We've long heard about the merits of building a stronger core—it solves back problems! It makes you run faster!—which is why gym acolytes have been grunting it out in plank position ever since. But if you're tired of watching the seconds tick by on your stopwatch, look past the stretch mat and head to the kettlebell rack. This humble piece of iron can drastically improve your midsection when you use it in core-building moves like the suitcase carry (see below). "Think of it as the new plank," says Don Saladino, who co-owns Drive495 fitness club in New York City and has trained Ryan Reynolds and Ryan Gosling. "To maintain upright posture as you walk, you have to engage all the muscles of your middle."
The evidence isn't anecdotal: Research from the University of Wisconsin, La Crosse, shows that two kettlebell workouts a week can boost core strength by 70 percent. And there are satisfying superficial benefits, too.

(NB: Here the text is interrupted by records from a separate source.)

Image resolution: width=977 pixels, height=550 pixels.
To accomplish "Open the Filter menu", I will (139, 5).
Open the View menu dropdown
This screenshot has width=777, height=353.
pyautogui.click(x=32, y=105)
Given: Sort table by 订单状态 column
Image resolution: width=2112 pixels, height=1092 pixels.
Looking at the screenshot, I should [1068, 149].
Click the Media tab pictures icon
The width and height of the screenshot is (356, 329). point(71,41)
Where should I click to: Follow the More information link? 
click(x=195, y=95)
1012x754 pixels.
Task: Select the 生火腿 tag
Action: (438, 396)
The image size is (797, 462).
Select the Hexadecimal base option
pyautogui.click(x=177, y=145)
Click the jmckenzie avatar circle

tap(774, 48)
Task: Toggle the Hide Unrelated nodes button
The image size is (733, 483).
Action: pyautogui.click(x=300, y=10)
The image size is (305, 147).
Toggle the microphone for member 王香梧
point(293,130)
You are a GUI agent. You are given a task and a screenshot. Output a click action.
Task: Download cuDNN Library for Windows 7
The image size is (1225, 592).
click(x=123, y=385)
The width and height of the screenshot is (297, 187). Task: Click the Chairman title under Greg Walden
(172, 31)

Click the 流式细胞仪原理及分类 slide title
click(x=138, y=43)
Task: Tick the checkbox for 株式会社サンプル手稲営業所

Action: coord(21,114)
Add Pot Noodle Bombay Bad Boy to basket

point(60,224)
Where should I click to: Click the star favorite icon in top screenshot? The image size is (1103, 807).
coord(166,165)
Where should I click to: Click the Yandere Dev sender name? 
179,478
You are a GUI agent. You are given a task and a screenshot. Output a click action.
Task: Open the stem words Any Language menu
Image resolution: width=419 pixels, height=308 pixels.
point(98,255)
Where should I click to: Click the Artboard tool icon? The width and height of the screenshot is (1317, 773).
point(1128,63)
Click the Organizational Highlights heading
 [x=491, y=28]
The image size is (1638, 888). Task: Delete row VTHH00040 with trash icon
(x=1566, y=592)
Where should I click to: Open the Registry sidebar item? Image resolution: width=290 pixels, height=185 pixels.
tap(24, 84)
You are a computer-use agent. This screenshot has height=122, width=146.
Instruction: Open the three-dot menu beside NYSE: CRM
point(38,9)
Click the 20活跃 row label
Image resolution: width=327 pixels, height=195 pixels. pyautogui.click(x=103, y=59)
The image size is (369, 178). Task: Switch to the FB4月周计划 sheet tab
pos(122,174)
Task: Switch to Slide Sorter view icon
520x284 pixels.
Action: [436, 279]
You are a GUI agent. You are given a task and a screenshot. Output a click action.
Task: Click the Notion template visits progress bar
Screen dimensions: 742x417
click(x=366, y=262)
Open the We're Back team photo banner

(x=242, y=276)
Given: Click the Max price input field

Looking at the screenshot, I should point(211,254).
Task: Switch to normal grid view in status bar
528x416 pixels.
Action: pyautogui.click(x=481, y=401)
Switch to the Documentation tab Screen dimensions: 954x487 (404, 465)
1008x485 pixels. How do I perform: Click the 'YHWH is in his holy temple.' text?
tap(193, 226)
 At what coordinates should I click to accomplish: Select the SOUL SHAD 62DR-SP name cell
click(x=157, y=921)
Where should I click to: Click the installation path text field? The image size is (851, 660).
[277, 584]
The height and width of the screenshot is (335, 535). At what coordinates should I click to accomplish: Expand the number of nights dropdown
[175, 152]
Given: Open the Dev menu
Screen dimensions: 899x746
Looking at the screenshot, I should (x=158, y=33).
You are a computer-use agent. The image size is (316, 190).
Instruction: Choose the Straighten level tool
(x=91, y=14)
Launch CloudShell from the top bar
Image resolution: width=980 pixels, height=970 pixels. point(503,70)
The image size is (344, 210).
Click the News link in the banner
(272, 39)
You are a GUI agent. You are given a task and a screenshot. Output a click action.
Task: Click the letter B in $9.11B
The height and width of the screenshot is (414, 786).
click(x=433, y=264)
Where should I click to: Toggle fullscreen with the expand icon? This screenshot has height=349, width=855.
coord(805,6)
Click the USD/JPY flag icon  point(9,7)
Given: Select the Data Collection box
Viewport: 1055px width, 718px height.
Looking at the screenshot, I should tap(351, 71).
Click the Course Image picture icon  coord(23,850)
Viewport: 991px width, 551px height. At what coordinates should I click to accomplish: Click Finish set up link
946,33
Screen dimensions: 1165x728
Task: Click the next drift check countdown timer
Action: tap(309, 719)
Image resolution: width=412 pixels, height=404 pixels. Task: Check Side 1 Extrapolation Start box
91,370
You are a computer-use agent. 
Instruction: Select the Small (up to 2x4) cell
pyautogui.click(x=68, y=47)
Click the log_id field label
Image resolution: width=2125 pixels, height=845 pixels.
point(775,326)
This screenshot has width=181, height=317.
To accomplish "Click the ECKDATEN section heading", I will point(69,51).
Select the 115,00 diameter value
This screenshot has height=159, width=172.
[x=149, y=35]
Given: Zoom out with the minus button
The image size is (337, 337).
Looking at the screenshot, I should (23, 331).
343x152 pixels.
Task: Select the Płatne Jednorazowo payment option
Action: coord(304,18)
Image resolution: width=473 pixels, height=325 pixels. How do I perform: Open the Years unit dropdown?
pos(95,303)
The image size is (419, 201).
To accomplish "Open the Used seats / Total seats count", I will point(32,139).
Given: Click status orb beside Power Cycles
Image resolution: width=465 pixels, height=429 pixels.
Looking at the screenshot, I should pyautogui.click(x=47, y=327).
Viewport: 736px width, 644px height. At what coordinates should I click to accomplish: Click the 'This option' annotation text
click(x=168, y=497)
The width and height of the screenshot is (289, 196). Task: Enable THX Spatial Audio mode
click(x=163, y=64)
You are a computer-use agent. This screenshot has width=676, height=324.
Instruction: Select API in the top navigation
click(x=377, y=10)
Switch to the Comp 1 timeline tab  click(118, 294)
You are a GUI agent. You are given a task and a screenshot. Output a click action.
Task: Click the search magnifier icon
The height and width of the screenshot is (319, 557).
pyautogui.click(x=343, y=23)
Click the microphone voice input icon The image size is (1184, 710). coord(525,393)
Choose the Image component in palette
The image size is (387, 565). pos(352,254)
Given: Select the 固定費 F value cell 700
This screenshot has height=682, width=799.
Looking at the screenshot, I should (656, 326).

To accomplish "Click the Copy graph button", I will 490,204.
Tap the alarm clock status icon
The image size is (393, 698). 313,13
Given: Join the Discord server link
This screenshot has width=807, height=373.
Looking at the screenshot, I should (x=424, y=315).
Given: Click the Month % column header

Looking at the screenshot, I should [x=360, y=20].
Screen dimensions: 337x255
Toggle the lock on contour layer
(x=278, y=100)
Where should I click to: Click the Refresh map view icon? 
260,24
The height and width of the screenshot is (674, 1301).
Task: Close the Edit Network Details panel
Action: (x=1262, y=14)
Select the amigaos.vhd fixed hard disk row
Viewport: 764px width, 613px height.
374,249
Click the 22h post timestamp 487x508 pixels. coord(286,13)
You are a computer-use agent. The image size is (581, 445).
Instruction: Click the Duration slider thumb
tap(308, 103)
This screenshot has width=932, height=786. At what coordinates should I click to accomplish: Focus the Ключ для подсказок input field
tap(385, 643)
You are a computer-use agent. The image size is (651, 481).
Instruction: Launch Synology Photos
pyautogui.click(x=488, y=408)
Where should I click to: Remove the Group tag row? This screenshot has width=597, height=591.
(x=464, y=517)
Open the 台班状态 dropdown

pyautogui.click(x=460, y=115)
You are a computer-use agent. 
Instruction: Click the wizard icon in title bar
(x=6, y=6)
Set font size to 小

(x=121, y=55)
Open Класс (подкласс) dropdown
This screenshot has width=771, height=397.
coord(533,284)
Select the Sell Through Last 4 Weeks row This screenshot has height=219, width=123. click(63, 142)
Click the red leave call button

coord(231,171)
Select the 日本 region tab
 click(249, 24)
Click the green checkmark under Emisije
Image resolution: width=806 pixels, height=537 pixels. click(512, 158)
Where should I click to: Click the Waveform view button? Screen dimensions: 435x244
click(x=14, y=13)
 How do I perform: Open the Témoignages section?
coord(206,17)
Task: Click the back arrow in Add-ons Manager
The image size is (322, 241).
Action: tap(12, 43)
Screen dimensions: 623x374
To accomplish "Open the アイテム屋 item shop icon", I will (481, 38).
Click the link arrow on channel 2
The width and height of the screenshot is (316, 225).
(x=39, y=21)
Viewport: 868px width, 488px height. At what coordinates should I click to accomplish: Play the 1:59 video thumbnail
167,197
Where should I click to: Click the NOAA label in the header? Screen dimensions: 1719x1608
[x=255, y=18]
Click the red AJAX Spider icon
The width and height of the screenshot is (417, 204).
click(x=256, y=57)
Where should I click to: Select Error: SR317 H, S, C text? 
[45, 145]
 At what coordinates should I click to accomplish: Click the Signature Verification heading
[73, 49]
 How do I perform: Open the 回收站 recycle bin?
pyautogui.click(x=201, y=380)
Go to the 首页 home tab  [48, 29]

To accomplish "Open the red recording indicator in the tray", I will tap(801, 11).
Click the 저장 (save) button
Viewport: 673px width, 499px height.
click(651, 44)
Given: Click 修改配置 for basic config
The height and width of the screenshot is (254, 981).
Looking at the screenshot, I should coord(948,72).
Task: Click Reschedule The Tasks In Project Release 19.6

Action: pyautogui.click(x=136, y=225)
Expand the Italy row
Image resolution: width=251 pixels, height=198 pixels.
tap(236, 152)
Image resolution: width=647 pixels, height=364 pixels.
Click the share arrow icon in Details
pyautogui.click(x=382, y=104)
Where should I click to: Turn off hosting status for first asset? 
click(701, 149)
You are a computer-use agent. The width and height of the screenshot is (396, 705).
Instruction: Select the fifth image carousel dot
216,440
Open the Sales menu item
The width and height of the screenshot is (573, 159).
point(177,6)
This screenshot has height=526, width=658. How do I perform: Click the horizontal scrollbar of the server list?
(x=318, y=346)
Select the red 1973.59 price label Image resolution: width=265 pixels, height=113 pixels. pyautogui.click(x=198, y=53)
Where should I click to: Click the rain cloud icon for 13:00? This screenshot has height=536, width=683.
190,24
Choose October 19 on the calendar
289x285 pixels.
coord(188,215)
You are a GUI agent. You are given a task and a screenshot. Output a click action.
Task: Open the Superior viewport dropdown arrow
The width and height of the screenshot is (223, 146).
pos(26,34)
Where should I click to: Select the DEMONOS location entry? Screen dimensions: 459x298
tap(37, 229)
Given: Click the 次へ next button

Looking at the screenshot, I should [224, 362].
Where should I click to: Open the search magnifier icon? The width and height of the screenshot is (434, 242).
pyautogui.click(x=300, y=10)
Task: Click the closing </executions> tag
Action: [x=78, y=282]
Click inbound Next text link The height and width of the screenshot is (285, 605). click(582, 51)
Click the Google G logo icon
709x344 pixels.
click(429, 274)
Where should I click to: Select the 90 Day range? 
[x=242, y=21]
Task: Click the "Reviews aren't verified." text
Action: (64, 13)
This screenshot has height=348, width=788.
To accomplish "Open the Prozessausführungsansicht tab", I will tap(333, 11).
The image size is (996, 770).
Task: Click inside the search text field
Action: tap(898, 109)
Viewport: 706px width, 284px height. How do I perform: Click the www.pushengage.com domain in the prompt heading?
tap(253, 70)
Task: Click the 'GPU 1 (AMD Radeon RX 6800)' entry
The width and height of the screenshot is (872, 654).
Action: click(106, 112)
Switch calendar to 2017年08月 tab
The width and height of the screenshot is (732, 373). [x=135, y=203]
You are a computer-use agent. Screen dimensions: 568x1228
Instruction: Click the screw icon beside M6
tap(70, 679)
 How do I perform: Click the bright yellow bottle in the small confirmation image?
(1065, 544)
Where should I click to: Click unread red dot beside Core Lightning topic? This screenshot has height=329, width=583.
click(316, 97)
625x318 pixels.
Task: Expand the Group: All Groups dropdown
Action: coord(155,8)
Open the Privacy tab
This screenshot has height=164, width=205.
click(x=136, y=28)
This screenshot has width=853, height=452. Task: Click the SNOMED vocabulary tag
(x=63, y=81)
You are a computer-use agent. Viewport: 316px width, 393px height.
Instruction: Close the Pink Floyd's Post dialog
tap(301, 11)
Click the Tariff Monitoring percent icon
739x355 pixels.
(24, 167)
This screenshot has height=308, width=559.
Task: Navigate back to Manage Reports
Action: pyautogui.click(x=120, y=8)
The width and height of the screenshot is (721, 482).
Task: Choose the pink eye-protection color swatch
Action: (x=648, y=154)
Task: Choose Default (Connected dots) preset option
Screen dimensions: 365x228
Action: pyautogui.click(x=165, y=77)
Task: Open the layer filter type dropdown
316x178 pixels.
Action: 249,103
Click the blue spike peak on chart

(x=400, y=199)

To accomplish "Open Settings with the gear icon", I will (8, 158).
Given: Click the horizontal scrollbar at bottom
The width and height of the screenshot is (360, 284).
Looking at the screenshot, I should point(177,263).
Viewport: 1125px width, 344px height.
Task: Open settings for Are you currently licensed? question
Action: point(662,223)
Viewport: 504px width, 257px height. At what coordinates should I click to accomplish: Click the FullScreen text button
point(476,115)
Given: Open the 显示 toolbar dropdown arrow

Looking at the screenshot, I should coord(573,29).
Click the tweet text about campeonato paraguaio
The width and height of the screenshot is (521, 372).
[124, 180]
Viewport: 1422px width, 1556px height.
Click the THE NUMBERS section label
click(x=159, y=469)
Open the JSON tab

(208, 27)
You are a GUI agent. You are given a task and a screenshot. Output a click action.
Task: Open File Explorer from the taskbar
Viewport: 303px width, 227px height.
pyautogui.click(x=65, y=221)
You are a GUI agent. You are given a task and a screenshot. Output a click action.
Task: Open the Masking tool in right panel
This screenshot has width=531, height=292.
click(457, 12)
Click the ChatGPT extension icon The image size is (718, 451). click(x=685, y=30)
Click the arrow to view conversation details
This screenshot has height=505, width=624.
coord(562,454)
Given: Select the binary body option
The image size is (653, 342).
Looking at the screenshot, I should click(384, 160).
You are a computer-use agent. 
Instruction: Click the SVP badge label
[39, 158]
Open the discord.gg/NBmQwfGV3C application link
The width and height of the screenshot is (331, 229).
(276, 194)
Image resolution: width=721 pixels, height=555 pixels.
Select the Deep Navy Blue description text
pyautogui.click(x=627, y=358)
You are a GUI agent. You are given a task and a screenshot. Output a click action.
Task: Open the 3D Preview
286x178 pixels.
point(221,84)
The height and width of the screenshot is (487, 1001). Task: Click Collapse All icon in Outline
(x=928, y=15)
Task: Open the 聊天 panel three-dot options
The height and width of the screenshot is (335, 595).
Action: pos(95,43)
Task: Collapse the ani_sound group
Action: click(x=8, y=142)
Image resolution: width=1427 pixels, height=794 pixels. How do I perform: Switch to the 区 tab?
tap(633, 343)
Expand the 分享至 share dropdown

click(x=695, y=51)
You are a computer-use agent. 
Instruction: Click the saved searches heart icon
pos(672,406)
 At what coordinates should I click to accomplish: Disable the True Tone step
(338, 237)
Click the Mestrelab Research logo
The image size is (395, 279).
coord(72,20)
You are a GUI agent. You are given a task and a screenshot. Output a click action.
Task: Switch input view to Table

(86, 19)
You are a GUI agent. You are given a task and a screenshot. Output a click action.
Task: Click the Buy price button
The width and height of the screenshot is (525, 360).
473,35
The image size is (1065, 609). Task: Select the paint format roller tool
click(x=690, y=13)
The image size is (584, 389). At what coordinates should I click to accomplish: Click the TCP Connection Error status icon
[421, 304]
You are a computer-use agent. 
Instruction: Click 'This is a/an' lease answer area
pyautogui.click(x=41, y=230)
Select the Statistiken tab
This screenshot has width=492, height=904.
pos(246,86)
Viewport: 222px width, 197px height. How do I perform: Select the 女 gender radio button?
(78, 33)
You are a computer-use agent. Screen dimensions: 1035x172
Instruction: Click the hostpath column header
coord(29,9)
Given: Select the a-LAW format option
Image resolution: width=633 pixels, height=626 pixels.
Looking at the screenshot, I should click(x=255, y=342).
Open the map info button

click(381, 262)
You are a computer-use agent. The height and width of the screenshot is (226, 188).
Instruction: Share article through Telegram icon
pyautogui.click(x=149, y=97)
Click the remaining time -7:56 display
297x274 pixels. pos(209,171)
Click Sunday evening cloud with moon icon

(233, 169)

A study found that kettlebell training burns more than 800 calories an hour, helping shed your body's top layer of fat to reveal the definition underneath. It makes sense that the now-ubiquitous gym tool's homeland, Russia, requires a kettlebell workout—not the push-up or pull-up—as a standard physical test for army recruits.
How It Works
Do these four exercises as a circuit, performing all the reps of one exercise, then moving immediately to the next. Rest two minutes, then repeat the circuit for a total of five sets.
1 / Single Leg Dead Lift (see above)
Stand with left foot in front of right and a kettlebell on the floor about two feet in front of you. Bend left knee slightly and lift right leg as you lower torso toward the floor, keeping back straight so that body forms a T. Grab kettlebell and push hips forward as you return to standing. That's 1 rep. Do 10 reps, then switch sides.
|2 / Single Arm Swing|
Stand with feet slightly wider than shoulder-width apart, hips back, knees bent slightly, back straight, and hold the kettlebell with left hand. Hike bell between your legs. In one explosive movement, straighten legs as you push hips forward and swing arm to shoulder height in front of you. Let bell fall back between legs and repeat. Do 10 reps, then switch sides.
|3 / Suitcase Carry|
Stand tall and hold a kettlebell in left hand at your side without leaning toward it. Walk 50 yards, then turn and walk back to start. Switch sides and repeat.
|4 / Kneeling Bottoms-Up Press|
Kneel with right leg in front, left leg back. Hold a kettlebell vertically by the handle in right hand, right arm bent with wrist near right shoulder. Keep biceps close to ear as you press the bell directly overhead. Return to start. Do 5 reps, then switch sides.